The request:
Copy every one of the following items word for word, keeping each line and its order unchanged.
--------
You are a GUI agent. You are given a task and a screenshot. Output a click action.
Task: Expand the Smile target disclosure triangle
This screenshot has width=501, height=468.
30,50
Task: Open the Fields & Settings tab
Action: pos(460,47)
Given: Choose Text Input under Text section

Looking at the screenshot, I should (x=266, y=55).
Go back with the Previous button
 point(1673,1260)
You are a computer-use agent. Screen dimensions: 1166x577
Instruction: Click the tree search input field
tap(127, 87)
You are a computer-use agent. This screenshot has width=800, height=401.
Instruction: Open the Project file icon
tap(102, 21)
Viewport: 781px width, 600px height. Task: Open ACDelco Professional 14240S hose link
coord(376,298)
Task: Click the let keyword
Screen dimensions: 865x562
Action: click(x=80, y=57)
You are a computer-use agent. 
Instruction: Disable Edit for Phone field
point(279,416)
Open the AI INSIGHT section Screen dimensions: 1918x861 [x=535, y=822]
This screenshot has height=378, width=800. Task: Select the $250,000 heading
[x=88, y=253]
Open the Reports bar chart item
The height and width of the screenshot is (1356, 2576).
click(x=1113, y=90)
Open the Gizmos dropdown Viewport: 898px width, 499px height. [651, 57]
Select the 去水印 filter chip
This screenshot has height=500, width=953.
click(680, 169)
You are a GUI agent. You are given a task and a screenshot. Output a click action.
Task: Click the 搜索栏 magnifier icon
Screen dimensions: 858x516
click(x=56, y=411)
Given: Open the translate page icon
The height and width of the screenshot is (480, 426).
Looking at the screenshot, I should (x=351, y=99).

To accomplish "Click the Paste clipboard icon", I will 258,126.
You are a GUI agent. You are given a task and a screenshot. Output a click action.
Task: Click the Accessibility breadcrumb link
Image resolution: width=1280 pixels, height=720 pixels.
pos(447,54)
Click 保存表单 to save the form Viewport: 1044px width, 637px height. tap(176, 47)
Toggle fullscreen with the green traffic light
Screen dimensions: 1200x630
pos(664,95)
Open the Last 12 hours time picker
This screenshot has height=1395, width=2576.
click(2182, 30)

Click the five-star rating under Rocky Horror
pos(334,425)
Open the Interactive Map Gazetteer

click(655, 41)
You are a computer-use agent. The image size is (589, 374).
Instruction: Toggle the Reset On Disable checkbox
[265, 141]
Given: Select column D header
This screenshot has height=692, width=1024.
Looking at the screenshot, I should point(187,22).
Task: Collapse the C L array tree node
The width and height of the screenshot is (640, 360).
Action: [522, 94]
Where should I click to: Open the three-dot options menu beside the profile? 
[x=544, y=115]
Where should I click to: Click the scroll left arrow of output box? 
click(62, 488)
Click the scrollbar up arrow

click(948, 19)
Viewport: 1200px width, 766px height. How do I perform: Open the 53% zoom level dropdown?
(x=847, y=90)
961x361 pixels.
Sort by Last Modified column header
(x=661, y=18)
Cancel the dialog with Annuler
--------
Solved problem:
You are a GUI agent. You are given a task and a screenshot. Output a click action.
Task: Expand the Smile target disclosure triangle
This screenshot has width=501, height=468.
30,50
Task: Open the Fields & Settings tab
Action: pos(460,47)
Given: Choose Text Input under Text section

Looking at the screenshot, I should (x=266, y=55).
Go back with the Previous button
 point(1673,1260)
You are a computer-use agent. Screen dimensions: 1166x577
Instruction: Click the tree search input field
tap(127, 87)
You are a computer-use agent. This screenshot has width=800, height=401.
Instruction: Open the Project file icon
tap(102, 21)
Viewport: 781px width, 600px height. Task: Open ACDelco Professional 14240S hose link
coord(376,298)
Task: Click the let keyword
Screen dimensions: 865x562
Action: click(x=80, y=57)
You are a computer-use agent. 
Instruction: Disable Edit for Phone field
point(279,416)
Open the AI INSIGHT section Screen dimensions: 1918x861 [x=535, y=822]
This screenshot has height=378, width=800. Task: Select the $250,000 heading
[x=88, y=253]
Open the Reports bar chart item
The height and width of the screenshot is (1356, 2576).
click(x=1113, y=90)
Open the Gizmos dropdown Viewport: 898px width, 499px height. [651, 57]
Select the 去水印 filter chip
This screenshot has height=500, width=953.
click(680, 169)
You are a GUI agent. You are given a task and a screenshot. Output a click action.
Task: Click the 搜索栏 magnifier icon
Screen dimensions: 858x516
click(x=56, y=411)
Given: Open the translate page icon
The height and width of the screenshot is (480, 426).
Looking at the screenshot, I should (x=351, y=99).

To accomplish "Click the Paste clipboard icon", I will 258,126.
You are a GUI agent. You are given a task and a screenshot. Output a click action.
Task: Click the Accessibility breadcrumb link
Image resolution: width=1280 pixels, height=720 pixels.
pos(447,54)
Click 保存表单 to save the form Viewport: 1044px width, 637px height. tap(176, 47)
Toggle fullscreen with the green traffic light
Screen dimensions: 1200x630
pos(664,95)
Open the Last 12 hours time picker
This screenshot has height=1395, width=2576.
click(2182, 30)

Click the five-star rating under Rocky Horror
pos(334,425)
Open the Interactive Map Gazetteer

click(655, 41)
You are a computer-use agent. The image size is (589, 374).
Instruction: Toggle the Reset On Disable checkbox
[265, 141]
Given: Select column D header
This screenshot has height=692, width=1024.
Looking at the screenshot, I should point(187,22).
Task: Collapse the C L array tree node
The width and height of the screenshot is (640, 360).
Action: [522, 94]
Where should I click to: Open the three-dot options menu beside the profile? 
[x=544, y=115]
Where should I click to: Click the scroll left arrow of output box? 
click(62, 488)
Click the scrollbar up arrow

click(948, 19)
Viewport: 1200px width, 766px height. How do I perform: Open the 53% zoom level dropdown?
(x=847, y=90)
961x361 pixels.
Sort by Last Modified column header
(x=661, y=18)
Cancel the dialog with Annuler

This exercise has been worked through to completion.